WHAT NEEDS TO BE DONE: Using the records below, locate all lines containing "Save" and return them.

··········

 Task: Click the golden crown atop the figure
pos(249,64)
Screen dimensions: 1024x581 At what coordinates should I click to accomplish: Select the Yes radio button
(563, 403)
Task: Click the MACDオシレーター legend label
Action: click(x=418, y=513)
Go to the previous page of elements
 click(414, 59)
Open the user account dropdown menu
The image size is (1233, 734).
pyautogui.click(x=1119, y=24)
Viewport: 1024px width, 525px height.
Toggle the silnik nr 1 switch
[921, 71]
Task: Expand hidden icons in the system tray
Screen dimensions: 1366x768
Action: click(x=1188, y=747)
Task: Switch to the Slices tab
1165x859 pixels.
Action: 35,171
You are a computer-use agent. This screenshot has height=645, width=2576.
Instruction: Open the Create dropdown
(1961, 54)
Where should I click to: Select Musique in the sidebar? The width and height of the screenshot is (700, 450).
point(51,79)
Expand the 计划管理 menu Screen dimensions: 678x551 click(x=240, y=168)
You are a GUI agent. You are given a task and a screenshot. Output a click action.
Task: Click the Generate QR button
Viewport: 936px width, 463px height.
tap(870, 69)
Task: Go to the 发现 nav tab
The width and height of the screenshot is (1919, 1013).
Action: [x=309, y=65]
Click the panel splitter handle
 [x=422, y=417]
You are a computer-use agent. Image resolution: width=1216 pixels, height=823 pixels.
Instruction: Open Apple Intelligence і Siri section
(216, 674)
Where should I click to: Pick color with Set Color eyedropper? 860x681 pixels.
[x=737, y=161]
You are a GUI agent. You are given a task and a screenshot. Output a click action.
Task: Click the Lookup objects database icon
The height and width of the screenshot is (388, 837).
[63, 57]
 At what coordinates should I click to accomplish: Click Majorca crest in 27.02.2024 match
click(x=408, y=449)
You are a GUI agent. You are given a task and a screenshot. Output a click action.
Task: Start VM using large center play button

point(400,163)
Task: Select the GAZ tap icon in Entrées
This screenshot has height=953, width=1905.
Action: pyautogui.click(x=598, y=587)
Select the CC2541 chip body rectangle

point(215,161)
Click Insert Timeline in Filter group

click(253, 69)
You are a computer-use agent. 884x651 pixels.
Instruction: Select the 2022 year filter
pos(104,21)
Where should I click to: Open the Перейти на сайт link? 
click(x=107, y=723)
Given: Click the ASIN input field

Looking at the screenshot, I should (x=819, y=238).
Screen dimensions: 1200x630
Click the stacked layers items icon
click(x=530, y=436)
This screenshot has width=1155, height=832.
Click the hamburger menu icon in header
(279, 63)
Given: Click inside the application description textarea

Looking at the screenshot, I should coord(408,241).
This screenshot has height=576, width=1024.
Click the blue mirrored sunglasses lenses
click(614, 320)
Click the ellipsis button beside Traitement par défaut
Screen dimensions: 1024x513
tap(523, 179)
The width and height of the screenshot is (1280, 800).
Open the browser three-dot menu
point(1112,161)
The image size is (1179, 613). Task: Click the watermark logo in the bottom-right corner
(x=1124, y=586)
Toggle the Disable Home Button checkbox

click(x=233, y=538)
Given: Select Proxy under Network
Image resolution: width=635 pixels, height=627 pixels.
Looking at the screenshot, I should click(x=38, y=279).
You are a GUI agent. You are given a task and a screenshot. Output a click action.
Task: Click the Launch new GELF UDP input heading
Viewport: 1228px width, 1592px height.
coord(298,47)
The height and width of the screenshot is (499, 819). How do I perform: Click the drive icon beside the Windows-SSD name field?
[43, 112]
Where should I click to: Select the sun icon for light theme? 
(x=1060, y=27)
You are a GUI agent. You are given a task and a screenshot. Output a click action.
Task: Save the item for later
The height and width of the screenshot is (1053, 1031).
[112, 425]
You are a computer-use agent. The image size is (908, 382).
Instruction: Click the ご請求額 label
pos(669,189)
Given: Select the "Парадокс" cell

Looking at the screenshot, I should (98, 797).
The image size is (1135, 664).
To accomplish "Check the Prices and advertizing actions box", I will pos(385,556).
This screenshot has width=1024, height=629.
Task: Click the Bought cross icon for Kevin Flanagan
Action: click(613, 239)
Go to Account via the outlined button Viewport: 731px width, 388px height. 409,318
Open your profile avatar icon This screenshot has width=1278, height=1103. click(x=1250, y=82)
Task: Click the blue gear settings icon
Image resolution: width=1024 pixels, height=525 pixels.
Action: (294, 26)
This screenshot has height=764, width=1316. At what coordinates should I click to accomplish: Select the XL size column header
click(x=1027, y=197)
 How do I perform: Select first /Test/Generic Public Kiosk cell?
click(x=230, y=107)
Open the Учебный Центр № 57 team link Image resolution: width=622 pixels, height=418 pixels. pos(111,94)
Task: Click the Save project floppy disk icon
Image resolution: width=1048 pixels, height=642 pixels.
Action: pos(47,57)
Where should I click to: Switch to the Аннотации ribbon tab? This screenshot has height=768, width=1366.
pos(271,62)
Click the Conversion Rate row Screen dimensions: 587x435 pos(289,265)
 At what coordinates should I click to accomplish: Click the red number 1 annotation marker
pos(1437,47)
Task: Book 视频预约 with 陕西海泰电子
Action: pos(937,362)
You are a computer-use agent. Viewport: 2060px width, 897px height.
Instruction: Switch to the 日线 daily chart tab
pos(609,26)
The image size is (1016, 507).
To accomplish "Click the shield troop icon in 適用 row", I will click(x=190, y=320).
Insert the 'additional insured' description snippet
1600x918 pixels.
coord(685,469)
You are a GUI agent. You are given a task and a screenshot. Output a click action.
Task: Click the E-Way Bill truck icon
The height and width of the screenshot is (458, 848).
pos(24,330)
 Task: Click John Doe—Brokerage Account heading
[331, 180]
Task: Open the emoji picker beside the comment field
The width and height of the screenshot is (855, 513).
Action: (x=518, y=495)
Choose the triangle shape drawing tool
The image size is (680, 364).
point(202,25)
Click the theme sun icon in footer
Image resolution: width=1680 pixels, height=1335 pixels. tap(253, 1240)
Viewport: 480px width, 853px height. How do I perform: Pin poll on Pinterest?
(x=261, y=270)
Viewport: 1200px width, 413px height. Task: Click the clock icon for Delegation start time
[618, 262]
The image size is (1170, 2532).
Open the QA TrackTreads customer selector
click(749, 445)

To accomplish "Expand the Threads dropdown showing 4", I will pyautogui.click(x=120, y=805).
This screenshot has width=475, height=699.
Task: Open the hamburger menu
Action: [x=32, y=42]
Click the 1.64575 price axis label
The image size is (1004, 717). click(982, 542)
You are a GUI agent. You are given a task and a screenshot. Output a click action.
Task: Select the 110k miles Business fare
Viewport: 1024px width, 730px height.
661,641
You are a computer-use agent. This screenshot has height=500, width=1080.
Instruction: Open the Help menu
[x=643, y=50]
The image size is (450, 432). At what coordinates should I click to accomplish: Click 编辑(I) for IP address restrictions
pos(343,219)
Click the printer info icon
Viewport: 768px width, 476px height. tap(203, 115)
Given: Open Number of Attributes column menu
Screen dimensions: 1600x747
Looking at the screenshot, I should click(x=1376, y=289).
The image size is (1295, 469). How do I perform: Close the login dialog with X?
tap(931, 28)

··········

EXPECTED ANSWER:
Task: Save the item for later
Task: Click the Save project floppy disk icon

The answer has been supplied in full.